Reuben “Rube” Curry was a top-notch right-handed pitcher for several winning ballclubs in the 1920s Negro and Cuban leagues, including the Kansas City Monarchs, Hilldale Club, Santa Clara Leopards, and Chicago American Giants. In the addendum to Riley’s Biographical Encyclopedia (p. 933), his name is given as George Reuben Currie, born July 17, 1898, in Kansas City, Missouri, and died September 1968, in Minneapolis, Minnesota. This information, as it turns out, is entirely incorrect.
First off, George Dewey Currie was a white man, born on July 17, 1898, in Minneapolis. He lived there much of his life (as far as I can tell), working as a clerk and then a manager at a meatpacking plant, and passed away in September 1968—not in Minneapolis, but in Pinellas County, Florida, where he may have gone for vacation or to retire. It’s not at all clear how his birth and death information became attached to Reuben Curry, the Negro league ballplayer, and why the later’s name was transformed into George Reuben Currie.
Reuben Curry, the Negro leagues pitcher, is easily traced in available records. His actual birth date, October 10, 1897 or (more likely) 1898 in Kansas City, is fairly close to George Currie’s, so that may be a clue. It seems likely that the Social Security Death Index must have been implicated in the confusion at some point, as it doesn’t give a specific date of death (only month and year), and it doesn’t mention George Dewey Currie’s actual place of death in Florida, instead listing Minneapolis as his last place of residence.
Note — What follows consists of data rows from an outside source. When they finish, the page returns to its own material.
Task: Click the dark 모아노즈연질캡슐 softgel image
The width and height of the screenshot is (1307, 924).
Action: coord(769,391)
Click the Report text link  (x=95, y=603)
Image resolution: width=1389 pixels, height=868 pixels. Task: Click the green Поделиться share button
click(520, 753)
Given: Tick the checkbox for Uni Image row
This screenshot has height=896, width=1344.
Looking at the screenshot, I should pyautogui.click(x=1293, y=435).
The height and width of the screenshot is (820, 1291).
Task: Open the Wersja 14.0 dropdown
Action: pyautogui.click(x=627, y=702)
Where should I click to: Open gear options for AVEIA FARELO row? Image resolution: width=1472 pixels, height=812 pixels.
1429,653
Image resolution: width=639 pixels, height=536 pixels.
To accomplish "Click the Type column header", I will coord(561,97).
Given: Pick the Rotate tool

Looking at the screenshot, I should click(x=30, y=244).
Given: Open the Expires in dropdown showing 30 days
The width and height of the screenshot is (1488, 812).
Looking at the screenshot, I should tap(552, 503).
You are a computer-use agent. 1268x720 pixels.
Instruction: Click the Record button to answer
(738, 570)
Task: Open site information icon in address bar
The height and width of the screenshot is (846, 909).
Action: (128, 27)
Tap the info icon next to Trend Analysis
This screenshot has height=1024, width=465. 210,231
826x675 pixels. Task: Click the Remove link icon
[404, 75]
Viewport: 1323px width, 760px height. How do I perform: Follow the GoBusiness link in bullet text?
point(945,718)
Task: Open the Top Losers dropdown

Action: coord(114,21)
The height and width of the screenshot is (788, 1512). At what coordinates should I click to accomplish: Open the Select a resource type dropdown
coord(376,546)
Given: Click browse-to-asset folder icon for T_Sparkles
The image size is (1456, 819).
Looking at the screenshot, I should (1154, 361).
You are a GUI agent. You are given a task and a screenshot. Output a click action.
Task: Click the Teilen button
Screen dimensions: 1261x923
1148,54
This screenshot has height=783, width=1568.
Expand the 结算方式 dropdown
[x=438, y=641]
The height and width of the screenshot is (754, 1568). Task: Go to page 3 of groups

It’s also true (and this is quite a coincidence, actually) that both worked for the Armour meatpacking company, Reuben Curry in Kansas City in the late 1910s before he played baseball, George Currie in Minneapolis for apparently much of his life. Reuben Curry wound up in Chicago by the mid-1920s, and lived there the rest of his life, working in the post office, and passing away on June 11, 1966.
Reuben Curry’s World War I draft registration card
George Dewey Currie’s World War I draft registration card
Now for the spelling of Reuben’s last name: I’m the only person who spells Reuben the pitcher’s name “Curry”—literally every other reference or authority on the subject spells it “Currie.” Why do I insist on this?
Well, when I started systematically compiling a database I decided that, wherever possible, I would try as much as possible to bypass secondary sources and go straight to the original evidence—that is, what people were called (or called themselves) at the time, when they were in their heyday, when the Negro leagues still existed. In the matter of spelling, I try to go with how the player in question actually spelled his name. If he changed the way he spelled it during his life, I go with how he spelled it while he was an active player.
In the case of Curry, we have first his World War I draft card (above), dating from 1918 (the year before he went pro with Gilkerson’s Union Giants), which he himself signed “Reuben Curry.”
We also have the evidence of his parents Nelson and Anna Curry, and his brother Virgil Curry, all of whom passed away in the 1930s. All had their names spelled “Curry’ on their death certificates.
I’m aware that a lot of evidence in the 1920s points toward “Currie.” Newspapers spelled his name both “Curry” and “Currie,” but the latter is probably more common. Both Cuban baseball cards (like the one at the head of this post) and the 1924 Black World Series program spelled his name “Currie.”
Pages from the official program for the 1924 Black World Series. Note that Jake Stephens’s name is spelled “Stevens,” which was common in the press, though he himself spelled it “Stephens.”
Official records that give Reuben’s name as “Currie” seem to begin with Social Security records, which started in the late 1930s, long after his baseball career was over. His death certificate spells his name “Currie.” However, while Reuben Curry himself apparently started to spell his name “Currie” by the late 1930s at least (when he would have applied for a Social Security card), I don’t (yet) have evidence he spelled it that way while he was pitching. I do think it’s quite likely somebody will come up with some evidence he changed his name to “Currie” during his pitching career, but until something from his own hand crops up, I’m sticking with “Curry.”